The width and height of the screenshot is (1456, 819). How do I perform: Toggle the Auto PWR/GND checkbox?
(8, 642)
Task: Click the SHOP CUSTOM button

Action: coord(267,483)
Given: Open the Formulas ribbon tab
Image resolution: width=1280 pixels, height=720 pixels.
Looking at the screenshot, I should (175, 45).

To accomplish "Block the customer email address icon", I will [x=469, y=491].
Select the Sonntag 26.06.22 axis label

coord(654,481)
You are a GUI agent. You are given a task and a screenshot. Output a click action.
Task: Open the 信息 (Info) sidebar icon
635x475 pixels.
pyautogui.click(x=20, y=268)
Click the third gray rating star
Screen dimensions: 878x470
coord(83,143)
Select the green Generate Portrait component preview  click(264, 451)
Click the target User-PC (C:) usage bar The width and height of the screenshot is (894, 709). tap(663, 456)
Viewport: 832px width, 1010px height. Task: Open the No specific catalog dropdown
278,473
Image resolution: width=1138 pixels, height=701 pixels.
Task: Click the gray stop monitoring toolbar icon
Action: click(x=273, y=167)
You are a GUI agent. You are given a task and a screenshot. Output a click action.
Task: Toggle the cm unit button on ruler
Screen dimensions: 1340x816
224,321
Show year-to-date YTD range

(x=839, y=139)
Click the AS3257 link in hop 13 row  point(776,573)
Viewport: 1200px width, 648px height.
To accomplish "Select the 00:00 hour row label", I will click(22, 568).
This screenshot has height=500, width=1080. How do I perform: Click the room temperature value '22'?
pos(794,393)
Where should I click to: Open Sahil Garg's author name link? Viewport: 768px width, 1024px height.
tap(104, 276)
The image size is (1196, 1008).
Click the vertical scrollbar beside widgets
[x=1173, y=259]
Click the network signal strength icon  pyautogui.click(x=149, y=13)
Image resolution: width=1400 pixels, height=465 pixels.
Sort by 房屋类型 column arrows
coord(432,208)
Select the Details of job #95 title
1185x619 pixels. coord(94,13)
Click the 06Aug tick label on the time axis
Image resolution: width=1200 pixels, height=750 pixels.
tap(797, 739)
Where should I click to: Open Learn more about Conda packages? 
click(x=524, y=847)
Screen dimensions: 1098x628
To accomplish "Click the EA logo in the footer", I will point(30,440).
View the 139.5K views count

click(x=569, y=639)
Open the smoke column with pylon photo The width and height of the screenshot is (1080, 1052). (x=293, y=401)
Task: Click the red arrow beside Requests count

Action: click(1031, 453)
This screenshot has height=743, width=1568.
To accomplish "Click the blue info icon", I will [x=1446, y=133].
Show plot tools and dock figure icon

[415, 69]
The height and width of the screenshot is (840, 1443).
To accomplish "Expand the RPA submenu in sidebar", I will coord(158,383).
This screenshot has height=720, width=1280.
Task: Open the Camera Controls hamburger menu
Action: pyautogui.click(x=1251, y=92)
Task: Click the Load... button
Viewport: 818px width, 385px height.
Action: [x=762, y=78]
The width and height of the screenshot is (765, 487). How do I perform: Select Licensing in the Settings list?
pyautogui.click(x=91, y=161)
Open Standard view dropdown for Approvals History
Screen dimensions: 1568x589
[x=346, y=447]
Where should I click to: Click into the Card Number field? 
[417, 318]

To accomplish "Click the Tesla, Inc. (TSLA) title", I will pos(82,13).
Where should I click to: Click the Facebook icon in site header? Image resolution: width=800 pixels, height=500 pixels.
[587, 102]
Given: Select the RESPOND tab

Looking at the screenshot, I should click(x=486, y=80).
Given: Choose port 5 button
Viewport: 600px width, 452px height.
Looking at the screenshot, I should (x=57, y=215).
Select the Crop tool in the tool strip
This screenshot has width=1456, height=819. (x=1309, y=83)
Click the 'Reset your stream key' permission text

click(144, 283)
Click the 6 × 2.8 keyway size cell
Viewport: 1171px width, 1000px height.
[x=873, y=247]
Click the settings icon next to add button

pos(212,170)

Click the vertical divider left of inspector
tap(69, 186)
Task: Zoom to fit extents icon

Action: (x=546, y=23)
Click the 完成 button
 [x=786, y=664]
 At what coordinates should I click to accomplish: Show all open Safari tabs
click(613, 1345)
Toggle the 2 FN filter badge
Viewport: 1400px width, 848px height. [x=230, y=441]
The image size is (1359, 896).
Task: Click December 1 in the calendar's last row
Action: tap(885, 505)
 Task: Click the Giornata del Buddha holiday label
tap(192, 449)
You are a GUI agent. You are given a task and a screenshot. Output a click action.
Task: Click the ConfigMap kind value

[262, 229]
==*==
**What this task involves**.
Go through the records from the first line and copy each one exactly, ending after the line that contains "Given: Open the Formulas ribbon tab". Give nothing else.

**Written reply**.
The width and height of the screenshot is (1456, 819). How do I perform: Toggle the Auto PWR/GND checkbox?
(8, 642)
Task: Click the SHOP CUSTOM button

Action: coord(267,483)
Given: Open the Formulas ribbon tab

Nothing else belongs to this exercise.